Administrative and Government Law

Good Cause Letter: What It Is and How to Write One

If you've missed a filing deadline, a good cause letter can help — here's what agencies look for and how to write one that holds up.

A good cause letter explains to an administrative agency why you missed a deadline, failed to appear at a hearing, or didn’t meet some other procedural requirement, and asks the agency to excuse that failure. The standard is high: agencies want to see that something genuinely beyond your control prevented you from complying on time. Getting this letter right often determines whether your appeal survives or gets dismissed before anyone looks at the merits. The difference between a successful request and a rejected one almost always comes down to specificity, documentation, and timing.

What “Good Cause” Actually Means

Every agency defines good cause slightly differently, but the core idea is consistent across federal programs. The agency wants to know whether something external and unavoidable stopped you from meeting the requirement. Under Social Security regulations, for example, the agency considers what circumstances kept you from acting on time, whether the agency’s own actions misled you, whether you misunderstood requirements due to legal changes, and whether physical, mental, educational, or language barriers prevented you from filing or understanding the need to file.1eCFR. 20 CFR 404.911 – Good Cause for Missing the Deadline to Request Review

In the Medicare context, the standard is framed as “extraordinary circumstances beyond control,” with the regulation specifically listing natural catastrophes, fires, and strikes as examples.2eCFR. 42 CFR 405.1836 – Good Cause Extension of Time Limit for Requesting a Board Hearing For immigration filings, USCIS uses the phrase “reasonable delay beyond the control of the applicant.”3eCFR. 8 CFR 103.5 – Reopening or Reconsideration The language varies, but the underlying question is the same: could you reasonably have been expected to comply on time?

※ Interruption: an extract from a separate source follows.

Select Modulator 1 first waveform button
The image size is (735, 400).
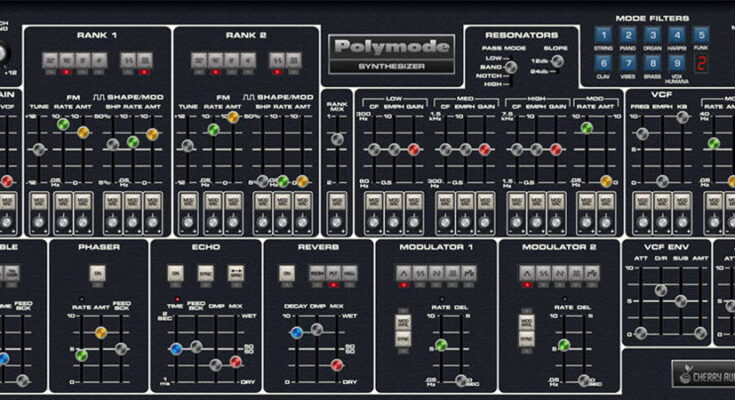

What Agencies Accept as Good Cause

Federal regulations spell out accepted reasons more concretely than most people realize. The Social Security Administration’s list is the most detailed and serves as a useful reference point, even if your situation involves a different agency. Circumstances that may establish good cause include:

  • Serious illness: You were too sick to contact the agency in person, in writing, or through someone acting on your behalf.
  • Death or serious illness in your immediate family: A family crisis consumed the time and attention you would have spent on the filing.
  • Destroyed records: Fire or another accidental event damaged important documents you needed to support your claim.
  • Diligent but unsuccessful search for information: You spent the filing period actively trying to gather evidence for your claim but couldn’t find it in time.
  • Misleading agency action: The agency gave you wrong or incomplete information about how or when to file.
  • No notice received: You never got the decision letter that started the appeal clock running.
  • Misfiled with wrong agency: You sent your appeal to another government office in good faith before the deadline, but it didn’t reach the correct agency in time.
  • Language or cognitive barriers: Physical, mental, educational, or linguistic limitations kept you from understanding the need to file or from actually filing.1eCFR. 20 CFR 404.911 – Good Cause for Missing the Deadline to Request Review

Notice the pattern: every accepted reason involves either an external event that made compliance impossible, or agency conduct that caused the problem. Your letter needs to fit squarely into one of these categories or something closely analogous.

What Agencies Reject

Good cause requests fail when the reason boils down to personal oversight or inconvenience. Forgetting a deadline, being busy with other priorities, not having enough money to travel to an office, or simply not understanding why the deadline mattered are consistently rejected. Agencies draw a sharp line between “I couldn’t comply” and “I didn’t comply.” The first can be excused. The second cannot.

Vague explanations are equally fatal. Saying you were “dealing with health issues” without specifying what illness, when it occurred, and how it prevented you from filing gives the reviewer nothing to evaluate. The same goes for claiming general stress or family difficulties without documenting a specific event tied to the missed deadline. Reviewers see hundreds of these requests, and the ones that fail tend to read like excuses rather than explanations of concrete barriers.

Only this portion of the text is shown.